* [What is needed]: The entries below are to be retyped exactly. Preserve every word.

* [Collected data entries]:
=== Section Start ===
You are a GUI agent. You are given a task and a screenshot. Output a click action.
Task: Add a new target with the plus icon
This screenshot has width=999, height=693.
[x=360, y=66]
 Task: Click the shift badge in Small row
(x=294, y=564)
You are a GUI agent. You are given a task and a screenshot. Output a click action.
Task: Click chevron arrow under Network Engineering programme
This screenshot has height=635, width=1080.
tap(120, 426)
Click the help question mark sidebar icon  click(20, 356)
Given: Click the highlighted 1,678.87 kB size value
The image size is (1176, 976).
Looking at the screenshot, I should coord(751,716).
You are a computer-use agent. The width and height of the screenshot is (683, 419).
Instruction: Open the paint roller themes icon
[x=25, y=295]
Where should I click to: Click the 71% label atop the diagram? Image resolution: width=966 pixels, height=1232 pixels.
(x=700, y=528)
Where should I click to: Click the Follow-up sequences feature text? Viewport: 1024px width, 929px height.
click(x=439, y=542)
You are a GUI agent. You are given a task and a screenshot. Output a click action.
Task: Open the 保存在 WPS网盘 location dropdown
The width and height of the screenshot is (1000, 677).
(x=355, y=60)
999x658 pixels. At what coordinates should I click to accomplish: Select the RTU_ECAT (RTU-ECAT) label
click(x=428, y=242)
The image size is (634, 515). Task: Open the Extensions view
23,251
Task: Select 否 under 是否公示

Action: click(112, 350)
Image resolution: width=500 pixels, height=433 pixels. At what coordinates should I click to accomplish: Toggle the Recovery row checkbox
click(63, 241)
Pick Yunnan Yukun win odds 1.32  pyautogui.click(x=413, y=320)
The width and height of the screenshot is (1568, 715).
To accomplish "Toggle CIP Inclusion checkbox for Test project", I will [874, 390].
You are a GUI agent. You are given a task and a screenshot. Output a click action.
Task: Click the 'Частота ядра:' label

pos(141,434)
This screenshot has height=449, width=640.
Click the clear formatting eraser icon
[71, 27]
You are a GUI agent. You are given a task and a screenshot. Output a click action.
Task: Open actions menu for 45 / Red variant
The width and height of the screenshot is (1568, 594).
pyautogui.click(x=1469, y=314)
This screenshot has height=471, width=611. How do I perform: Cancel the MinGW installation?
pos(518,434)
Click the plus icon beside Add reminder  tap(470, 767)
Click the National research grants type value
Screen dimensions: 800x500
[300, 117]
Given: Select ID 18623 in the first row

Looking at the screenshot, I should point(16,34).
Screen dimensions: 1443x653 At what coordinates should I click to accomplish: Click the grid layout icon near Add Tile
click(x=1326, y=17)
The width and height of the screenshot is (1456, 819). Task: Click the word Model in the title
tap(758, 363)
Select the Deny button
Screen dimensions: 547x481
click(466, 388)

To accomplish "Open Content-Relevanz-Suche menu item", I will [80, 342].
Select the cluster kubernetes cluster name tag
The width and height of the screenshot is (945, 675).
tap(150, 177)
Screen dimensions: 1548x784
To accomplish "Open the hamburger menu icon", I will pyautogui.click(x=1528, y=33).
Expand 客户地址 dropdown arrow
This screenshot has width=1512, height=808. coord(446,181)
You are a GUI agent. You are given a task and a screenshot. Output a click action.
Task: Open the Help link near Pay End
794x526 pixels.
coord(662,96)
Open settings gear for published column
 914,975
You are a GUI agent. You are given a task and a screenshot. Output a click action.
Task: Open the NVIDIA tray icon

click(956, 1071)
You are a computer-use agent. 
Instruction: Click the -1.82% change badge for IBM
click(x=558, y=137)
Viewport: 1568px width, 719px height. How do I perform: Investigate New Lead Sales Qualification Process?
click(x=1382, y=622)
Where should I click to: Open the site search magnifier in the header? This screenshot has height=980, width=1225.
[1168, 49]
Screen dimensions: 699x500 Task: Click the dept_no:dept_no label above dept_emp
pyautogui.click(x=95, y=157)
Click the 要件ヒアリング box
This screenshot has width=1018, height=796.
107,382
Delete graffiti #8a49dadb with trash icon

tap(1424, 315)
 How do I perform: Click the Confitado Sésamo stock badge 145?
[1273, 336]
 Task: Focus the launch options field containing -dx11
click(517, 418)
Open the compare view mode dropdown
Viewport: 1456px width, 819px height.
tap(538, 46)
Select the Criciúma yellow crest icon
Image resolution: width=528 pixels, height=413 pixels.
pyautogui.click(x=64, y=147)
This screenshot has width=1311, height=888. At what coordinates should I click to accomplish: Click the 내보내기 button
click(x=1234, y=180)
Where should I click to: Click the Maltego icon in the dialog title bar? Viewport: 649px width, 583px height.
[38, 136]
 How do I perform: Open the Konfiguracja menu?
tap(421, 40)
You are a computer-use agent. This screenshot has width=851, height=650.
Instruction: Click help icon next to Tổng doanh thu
=== Section End ===
* [Response below]:
You are a GUI agent. You are given a task and a screenshot. Output a click action.
Task: Add a new target with the plus icon
This screenshot has width=999, height=693.
[x=360, y=66]
 Task: Click the shift badge in Small row
(x=294, y=564)
You are a GUI agent. You are given a task and a screenshot. Output a click action.
Task: Click chevron arrow under Network Engineering programme
This screenshot has height=635, width=1080.
tap(120, 426)
Click the help question mark sidebar icon  click(20, 356)
Given: Click the highlighted 1,678.87 kB size value
The image size is (1176, 976).
Looking at the screenshot, I should coord(751,716).
You are a computer-use agent. The width and height of the screenshot is (683, 419).
Instruction: Open the paint roller themes icon
[x=25, y=295]
Where should I click to: Click the 71% label atop the diagram? Image resolution: width=966 pixels, height=1232 pixels.
(x=700, y=528)
Where should I click to: Click the Follow-up sequences feature text? Viewport: 1024px width, 929px height.
click(x=439, y=542)
You are a GUI agent. You are given a task and a screenshot. Output a click action.
Task: Open the 保存在 WPS网盘 location dropdown
The width and height of the screenshot is (1000, 677).
(x=355, y=60)
999x658 pixels. At what coordinates should I click to accomplish: Select the RTU_ECAT (RTU-ECAT) label
click(x=428, y=242)
The image size is (634, 515). Task: Open the Extensions view
23,251
Task: Select 否 under 是否公示

Action: click(112, 350)
Image resolution: width=500 pixels, height=433 pixels. At what coordinates should I click to accomplish: Toggle the Recovery row checkbox
click(63, 241)
Pick Yunnan Yukun win odds 1.32  pyautogui.click(x=413, y=320)
The width and height of the screenshot is (1568, 715).
To accomplish "Toggle CIP Inclusion checkbox for Test project", I will [874, 390].
You are a GUI agent. You are given a task and a screenshot. Output a click action.
Task: Click the 'Частота ядра:' label

pos(141,434)
This screenshot has height=449, width=640.
Click the clear formatting eraser icon
[71, 27]
You are a GUI agent. You are given a task and a screenshot. Output a click action.
Task: Open actions menu for 45 / Red variant
The width and height of the screenshot is (1568, 594).
pyautogui.click(x=1469, y=314)
This screenshot has height=471, width=611. How do I perform: Cancel the MinGW installation?
pos(518,434)
Click the plus icon beside Add reminder  tap(470, 767)
Click the National research grants type value
Screen dimensions: 800x500
[300, 117]
Given: Select ID 18623 in the first row

Looking at the screenshot, I should point(16,34).
Screen dimensions: 1443x653 At what coordinates should I click to accomplish: Click the grid layout icon near Add Tile
click(x=1326, y=17)
The width and height of the screenshot is (1456, 819). Task: Click the word Model in the title
tap(758, 363)
Select the Deny button
Screen dimensions: 547x481
click(466, 388)

To accomplish "Open Content-Relevanz-Suche menu item", I will [80, 342].
Select the cluster kubernetes cluster name tag
The width and height of the screenshot is (945, 675).
tap(150, 177)
Screen dimensions: 1548x784
To accomplish "Open the hamburger menu icon", I will pyautogui.click(x=1528, y=33).
Expand 客户地址 dropdown arrow
This screenshot has width=1512, height=808. coord(446,181)
You are a GUI agent. You are given a task and a screenshot. Output a click action.
Task: Open the Help link near Pay End
794x526 pixels.
coord(662,96)
Open settings gear for published column
 914,975
You are a GUI agent. You are given a task and a screenshot. Output a click action.
Task: Open the NVIDIA tray icon

click(956, 1071)
You are a computer-use agent. 
Instruction: Click the -1.82% change badge for IBM
click(x=558, y=137)
Viewport: 1568px width, 719px height. How do I perform: Investigate New Lead Sales Qualification Process?
click(x=1382, y=622)
Where should I click to: Open the site search magnifier in the header? This screenshot has height=980, width=1225.
[1168, 49]
Screen dimensions: 699x500 Task: Click the dept_no:dept_no label above dept_emp
pyautogui.click(x=95, y=157)
Click the 要件ヒアリング box
This screenshot has width=1018, height=796.
107,382
Delete graffiti #8a49dadb with trash icon

tap(1424, 315)
 How do I perform: Click the Confitado Sésamo stock badge 145?
[1273, 336]
 Task: Focus the launch options field containing -dx11
click(517, 418)
Open the compare view mode dropdown
Viewport: 1456px width, 819px height.
tap(538, 46)
Select the Criciúma yellow crest icon
Image resolution: width=528 pixels, height=413 pixels.
pyautogui.click(x=64, y=147)
This screenshot has width=1311, height=888. At what coordinates should I click to accomplish: Click the 내보내기 button
click(x=1234, y=180)
Where should I click to: Click the Maltego icon in the dialog title bar? Viewport: 649px width, 583px height.
[38, 136]
 How do I perform: Open the Konfiguracja menu?
tap(421, 40)
You are a computer-use agent. This screenshot has width=851, height=650.
Instruction: Click help icon next to Tổng doanh thu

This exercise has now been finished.